A major reason for this growth is that it is generally easier to win votes for tax expenditures than direct spending because they are seen as tax cuts. As a result, members of Congress often pursue their priorities through tax expenditures even if direct spending would be more effective at less cost.
But spending programs delivered through tax expenditures should be subject to the same level of scrutiny as direct spending programs. We should make sure tax expenditures are efficiently delivering desired results. Tax expenditures that don’t work or are misguided should be scrapped—just the same as ineffective spending programs.
In order to scrutinize tax expenditures:
- Policymakers must first treat tax expenditures as a form of spending.
- The government should measure and evaluate tax expenditures.
- Tax expenditures should be integrated into the budget process.
- Transparency and accountability of tax expenditure spending should be enhanced.
This paper will review each of these steps in more detail.
The Center for American Progress’s Doing What Works project is focused on maximizing the value and results of every government dollar spent. But official annual budgets currently do not itemize spending through tax expenditures, which presents a skewed picture of total government spending. This lack of scrutiny is fiscally irresponsible and leads to significant waste.

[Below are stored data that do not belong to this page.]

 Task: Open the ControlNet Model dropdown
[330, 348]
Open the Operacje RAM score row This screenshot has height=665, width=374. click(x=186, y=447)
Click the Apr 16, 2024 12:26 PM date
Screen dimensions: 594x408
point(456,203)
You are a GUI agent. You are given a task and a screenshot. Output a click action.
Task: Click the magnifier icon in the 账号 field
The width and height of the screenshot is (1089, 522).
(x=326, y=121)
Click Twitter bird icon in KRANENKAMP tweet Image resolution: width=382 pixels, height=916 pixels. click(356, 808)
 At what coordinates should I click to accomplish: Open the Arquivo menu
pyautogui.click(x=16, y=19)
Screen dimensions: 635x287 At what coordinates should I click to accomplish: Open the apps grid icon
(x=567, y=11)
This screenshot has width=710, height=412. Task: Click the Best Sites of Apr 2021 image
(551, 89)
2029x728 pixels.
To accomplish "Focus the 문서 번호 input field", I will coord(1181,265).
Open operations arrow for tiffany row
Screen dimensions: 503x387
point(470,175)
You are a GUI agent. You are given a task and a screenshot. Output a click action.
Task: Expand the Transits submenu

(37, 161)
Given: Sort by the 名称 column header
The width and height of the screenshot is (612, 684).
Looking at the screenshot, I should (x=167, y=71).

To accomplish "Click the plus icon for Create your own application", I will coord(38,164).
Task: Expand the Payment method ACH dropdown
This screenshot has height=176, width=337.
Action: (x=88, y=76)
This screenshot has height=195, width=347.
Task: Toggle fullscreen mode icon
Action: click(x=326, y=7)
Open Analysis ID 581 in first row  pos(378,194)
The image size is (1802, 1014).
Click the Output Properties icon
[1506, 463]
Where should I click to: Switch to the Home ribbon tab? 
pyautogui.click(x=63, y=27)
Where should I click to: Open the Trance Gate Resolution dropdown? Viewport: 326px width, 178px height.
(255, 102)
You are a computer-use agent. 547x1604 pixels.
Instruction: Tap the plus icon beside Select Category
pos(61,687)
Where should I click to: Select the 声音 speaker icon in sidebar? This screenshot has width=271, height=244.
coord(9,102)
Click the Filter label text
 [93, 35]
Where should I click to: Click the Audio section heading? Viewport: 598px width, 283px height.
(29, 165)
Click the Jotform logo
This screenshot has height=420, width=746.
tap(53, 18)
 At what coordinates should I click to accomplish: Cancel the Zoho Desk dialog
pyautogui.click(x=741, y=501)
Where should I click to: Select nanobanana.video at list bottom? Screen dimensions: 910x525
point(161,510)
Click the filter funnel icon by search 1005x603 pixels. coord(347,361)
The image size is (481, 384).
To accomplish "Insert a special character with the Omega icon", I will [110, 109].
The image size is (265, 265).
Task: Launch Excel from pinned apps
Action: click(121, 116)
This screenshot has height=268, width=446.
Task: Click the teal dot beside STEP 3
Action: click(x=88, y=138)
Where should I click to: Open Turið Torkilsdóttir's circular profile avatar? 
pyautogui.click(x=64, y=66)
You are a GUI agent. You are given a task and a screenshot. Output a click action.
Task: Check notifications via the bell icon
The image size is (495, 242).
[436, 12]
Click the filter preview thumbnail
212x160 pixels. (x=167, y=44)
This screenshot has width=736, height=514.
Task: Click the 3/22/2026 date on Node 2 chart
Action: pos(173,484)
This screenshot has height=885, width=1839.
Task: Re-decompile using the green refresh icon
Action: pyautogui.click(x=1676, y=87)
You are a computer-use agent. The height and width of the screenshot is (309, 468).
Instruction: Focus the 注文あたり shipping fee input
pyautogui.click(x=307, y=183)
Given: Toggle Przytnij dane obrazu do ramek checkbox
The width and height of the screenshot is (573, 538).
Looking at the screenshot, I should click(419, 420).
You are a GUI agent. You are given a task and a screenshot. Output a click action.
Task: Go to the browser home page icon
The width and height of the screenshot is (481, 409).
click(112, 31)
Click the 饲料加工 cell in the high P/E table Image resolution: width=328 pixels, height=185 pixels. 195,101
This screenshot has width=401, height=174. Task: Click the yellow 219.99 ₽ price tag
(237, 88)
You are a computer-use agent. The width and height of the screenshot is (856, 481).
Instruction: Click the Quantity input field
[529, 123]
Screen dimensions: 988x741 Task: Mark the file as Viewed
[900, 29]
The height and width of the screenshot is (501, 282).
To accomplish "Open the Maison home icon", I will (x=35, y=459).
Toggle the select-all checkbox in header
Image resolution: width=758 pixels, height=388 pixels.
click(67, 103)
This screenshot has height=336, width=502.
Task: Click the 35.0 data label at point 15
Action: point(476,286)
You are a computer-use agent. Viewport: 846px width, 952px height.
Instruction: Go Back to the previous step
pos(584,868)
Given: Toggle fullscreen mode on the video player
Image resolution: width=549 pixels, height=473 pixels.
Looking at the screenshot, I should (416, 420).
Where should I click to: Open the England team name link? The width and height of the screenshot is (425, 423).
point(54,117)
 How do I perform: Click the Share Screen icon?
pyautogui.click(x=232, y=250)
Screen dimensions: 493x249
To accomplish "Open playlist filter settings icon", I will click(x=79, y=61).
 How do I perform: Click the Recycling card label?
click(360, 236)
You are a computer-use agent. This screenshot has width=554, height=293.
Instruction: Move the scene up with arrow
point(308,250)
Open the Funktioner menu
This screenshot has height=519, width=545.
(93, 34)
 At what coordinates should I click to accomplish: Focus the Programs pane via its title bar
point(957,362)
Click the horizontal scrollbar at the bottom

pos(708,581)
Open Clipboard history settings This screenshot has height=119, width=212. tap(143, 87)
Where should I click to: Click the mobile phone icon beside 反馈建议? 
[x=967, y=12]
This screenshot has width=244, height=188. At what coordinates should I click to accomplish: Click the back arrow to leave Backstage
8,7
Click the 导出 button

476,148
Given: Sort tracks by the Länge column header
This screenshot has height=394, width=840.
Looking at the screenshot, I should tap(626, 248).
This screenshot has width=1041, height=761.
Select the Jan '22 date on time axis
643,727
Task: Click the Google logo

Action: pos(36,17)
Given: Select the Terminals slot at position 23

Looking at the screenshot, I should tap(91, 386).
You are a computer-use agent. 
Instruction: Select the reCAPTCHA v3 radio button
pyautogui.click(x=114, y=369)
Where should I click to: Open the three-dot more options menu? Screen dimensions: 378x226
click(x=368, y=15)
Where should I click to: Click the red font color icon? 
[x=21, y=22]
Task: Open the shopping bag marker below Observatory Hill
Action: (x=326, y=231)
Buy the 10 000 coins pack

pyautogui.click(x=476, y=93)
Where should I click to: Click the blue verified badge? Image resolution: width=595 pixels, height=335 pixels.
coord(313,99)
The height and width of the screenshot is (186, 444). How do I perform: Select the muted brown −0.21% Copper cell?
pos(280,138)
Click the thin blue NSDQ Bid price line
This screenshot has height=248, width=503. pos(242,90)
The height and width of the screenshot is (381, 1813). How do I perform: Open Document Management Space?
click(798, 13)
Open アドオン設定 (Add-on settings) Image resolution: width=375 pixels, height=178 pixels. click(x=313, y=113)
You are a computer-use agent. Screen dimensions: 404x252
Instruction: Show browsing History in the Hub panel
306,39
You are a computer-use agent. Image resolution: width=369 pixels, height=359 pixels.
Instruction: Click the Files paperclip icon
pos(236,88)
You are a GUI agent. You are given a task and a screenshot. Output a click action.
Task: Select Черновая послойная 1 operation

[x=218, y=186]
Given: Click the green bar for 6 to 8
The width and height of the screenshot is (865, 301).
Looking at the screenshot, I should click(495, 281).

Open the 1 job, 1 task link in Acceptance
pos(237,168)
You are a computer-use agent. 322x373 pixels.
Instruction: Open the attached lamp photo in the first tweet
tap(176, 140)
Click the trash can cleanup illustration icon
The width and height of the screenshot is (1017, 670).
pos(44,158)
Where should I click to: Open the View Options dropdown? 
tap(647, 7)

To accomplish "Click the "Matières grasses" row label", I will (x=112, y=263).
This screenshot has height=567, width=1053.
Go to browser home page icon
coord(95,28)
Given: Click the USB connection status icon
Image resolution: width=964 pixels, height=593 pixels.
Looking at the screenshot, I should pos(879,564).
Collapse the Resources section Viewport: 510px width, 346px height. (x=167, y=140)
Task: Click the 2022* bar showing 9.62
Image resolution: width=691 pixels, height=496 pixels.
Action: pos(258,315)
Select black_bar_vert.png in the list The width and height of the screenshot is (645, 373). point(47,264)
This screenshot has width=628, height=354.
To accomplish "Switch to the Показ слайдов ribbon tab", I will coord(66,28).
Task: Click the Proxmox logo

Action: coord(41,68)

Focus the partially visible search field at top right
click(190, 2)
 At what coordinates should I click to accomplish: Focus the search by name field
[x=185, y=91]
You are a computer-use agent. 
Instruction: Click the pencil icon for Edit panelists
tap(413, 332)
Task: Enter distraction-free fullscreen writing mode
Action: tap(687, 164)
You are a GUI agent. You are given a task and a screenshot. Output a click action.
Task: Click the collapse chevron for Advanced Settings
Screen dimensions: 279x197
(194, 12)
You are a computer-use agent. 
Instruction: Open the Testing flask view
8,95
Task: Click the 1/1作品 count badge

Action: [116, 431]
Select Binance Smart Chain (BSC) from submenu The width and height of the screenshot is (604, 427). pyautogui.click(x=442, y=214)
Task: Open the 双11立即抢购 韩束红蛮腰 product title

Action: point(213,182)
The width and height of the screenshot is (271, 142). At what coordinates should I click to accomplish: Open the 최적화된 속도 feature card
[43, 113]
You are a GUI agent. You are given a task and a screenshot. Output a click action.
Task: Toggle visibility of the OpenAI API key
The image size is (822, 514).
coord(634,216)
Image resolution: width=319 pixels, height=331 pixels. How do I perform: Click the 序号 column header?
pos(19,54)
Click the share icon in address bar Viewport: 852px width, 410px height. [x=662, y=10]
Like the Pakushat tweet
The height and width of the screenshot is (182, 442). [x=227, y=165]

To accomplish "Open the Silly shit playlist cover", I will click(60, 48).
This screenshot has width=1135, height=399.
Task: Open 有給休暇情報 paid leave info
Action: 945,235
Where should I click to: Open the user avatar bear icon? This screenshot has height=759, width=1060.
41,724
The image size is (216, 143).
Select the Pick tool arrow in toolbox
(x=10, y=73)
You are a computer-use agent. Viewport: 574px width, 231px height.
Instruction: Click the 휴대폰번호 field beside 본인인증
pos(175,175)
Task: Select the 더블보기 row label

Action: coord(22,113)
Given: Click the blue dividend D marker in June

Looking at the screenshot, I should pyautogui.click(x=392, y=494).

To be sure, direct spending programs do not always receive the scrutiny they deserve either. Our project seeks to strengthen performance assessment, the budget process, and public transparency so that we make smarter spending decisions. But we are advancing these reforms for all spending, including direct spending and tax expenditures.
In the case of tax expenditures this is not a matter of reforming the current system, as it is for direct spending. It is a challenge to the system itself—something much more difficult. There are jurisdictional issues among congressional committees that would have to be overcome. The Treasury Department, which has resisted measuring tax expenditures, would have to get on board. And congressional tax and appropriations committees, as well as the White House Office of Management and Budget, would have to figure out how to incorporate tax expenditures into the budget process.
This paper is not intended to address these difficult issues and other implementation questions. Instead, what follows provides the Doing What Works philosophy on tax expenditures and previews work we plan to undertake over the coming year to develop specific solutions.